Can You Get Evicted if You Own the House?
Explore the circumstances under which homeowners might face eviction, including financial and legal challenges.
Explore the circumstances under which homeowners might face eviction, including financial and legal challenges.
Owning a home is often seen as the ultimate form of security, but even homeowners can lose their residence under certain circumstances. While eviction typically applies to tenants, there are legal mechanisms that can force someone out of a property they own.
This article explores scenarios where a homeowner might face removal from their property despite ownership rights.
Foreclosure is a legal process allowing lenders to recover a loan balance from a borrower who has stopped making payments. If the court rules in favor of the lender, the property is sold at auction, with proceeds used to pay off the mortgage debt. Some states offer a right of redemption, allowing homeowners to reclaim their property by paying the full amount owed within a specified period after the sale.
Land contract forfeiture occurs when the buyer in a land contract defaults. Unlike traditional mortgages, land contracts involve the seller financing the purchase. If the buyer fails to meet their obligations, the seller can terminate the contract and reclaim the property. The process varies by state, with some requiring court involvement and others allowing non-judicial forfeiture.

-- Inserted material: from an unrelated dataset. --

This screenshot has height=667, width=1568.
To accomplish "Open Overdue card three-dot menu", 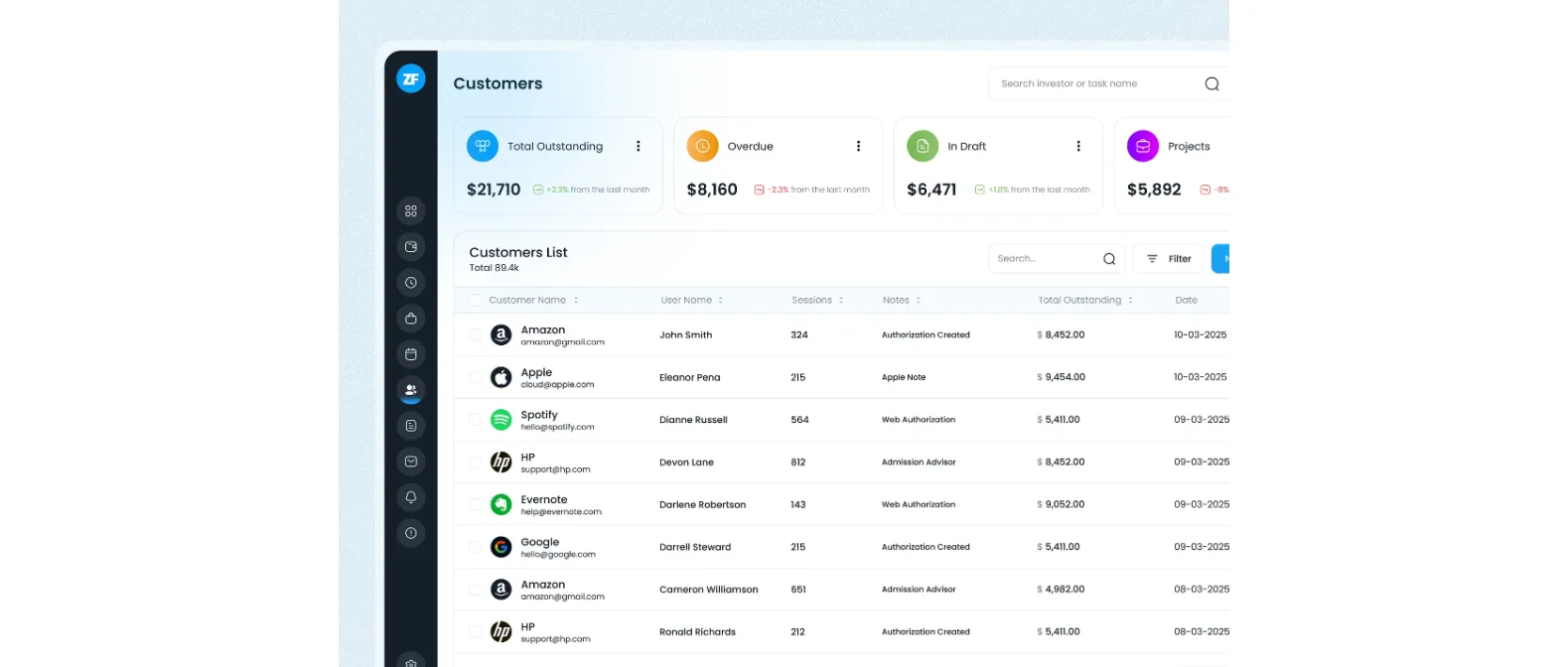I will click(x=859, y=146).
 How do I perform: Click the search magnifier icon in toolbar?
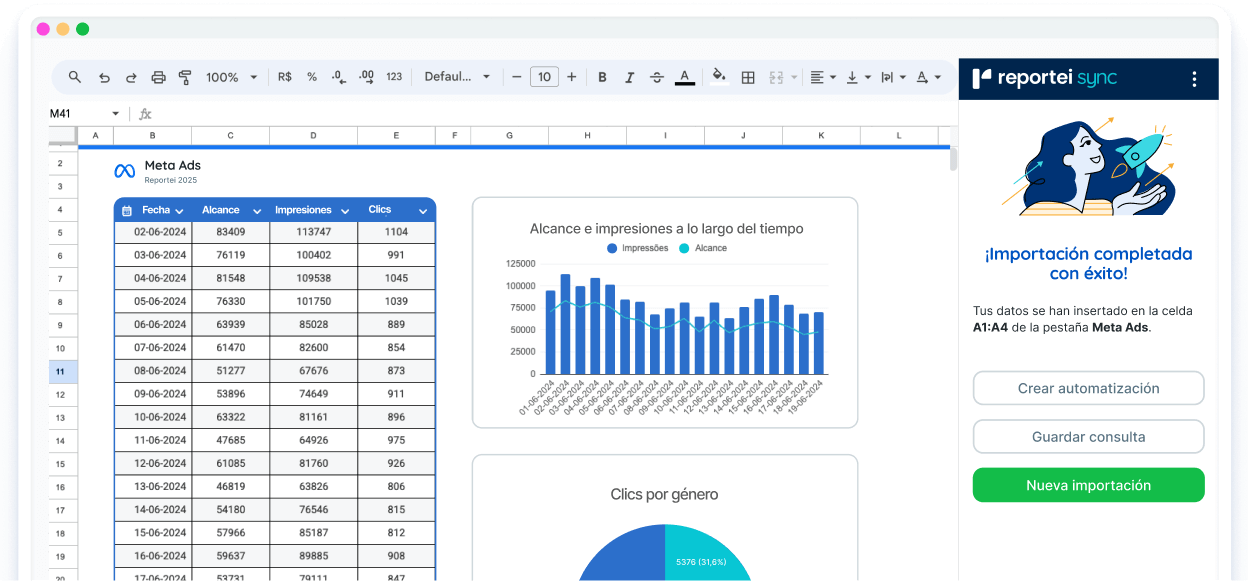[x=75, y=77]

Homeowners who neglect property tax obligations may face a tax lien, which can lead to the loss of their home. Property taxes fund essential services like schools and roads. When unpaid, the local government can impose a lien that takes precedence over other liens, including mortgages.
After notifying the homeowner of delinquency, the government may proceed with a tax sale or sell a tax lien certificate to investors. In a tax sale, the property is sold to recover unpaid taxes. With a tax lien certificate sale, the lien is sold to investors, who can collect the debt with interest. If the homeowner fails to pay within a redemption period, the investor can foreclose on the property.
Homeowners associations (HOAs) can impose liens on properties for unpaid dues or fines. These dues help maintain common areas and fund services. If unpaid, the HOA can escalate enforcement to foreclosure, potentially leading to a public auction.
Foreclosure typically involves filing a lawsuit to obtain a judgment against the homeowner. The rules governing HOA foreclosures vary by state, with some requiring judicial oversight and others allowing non-judicial processes. HOA liens often take priority over other claims, leading to legal disputes.
Court-ordered ejectments occur when a homeowner violates specific rules enforceable under state or local law. These violations may include zoning infractions or breaches of covenants. Courts decide whether the homeowner can be removed based on the severity and frequency of violations.
Ejectment cases often involve nuisance or breach of contract claims. For example, disruptive activities like excessive noise can be deemed a nuisance. Courts rely on evidence such as witness testimony and documentation to make their determination.
Joint ownership through inheritance, partnership, or marriage can lead to partition actions when disputes arise. These actions divide the property or force a sale, with proceeds distributed according to ownership shares.
In a partition action, the court determines ownership interests. It can order a physical division of the property (partition in kind) or a sale if division is impractical. In urban areas, partition by sale is more common. Courts oversee the sale to ensure fairness, often appointing commissioners to manage the process. State-specific laws and legal precedents heavily influence partition actions.
Co-owners can negotiate terms to avoid court, agreeing on arrangements reflecting their interests and the property’s value. If no agreement is reached, court intervention ensures equitable handling.
Eminent domain allows government entities to seize private property for public use, provided the property owner receives just compensation. This power, outlined in the Fifth Amendment of the U.S. Constitution, is often used for projects like infrastructure development, schools, or parks.
The process begins with the government offering to purchase the property at what it deems fair market value. If the homeowner rejects the offer, the government can file a condemnation lawsuit. Courts evaluate both the necessity of the taking and the adequacy of the compensation offered. Homeowners can challenge the justification for public use or the compensation amount, though such challenges are often difficult to win due to deference to government determinations.
In some cases, eminent domain has been used for economic development, transferring property to private entities to promote growth. This controversial practice was upheld by the U.S. Supreme Court in the 2005 case Kelo v. City of New London. The decision sparked public backlash, leading many states to enact laws limiting the use of eminent domain for economic development.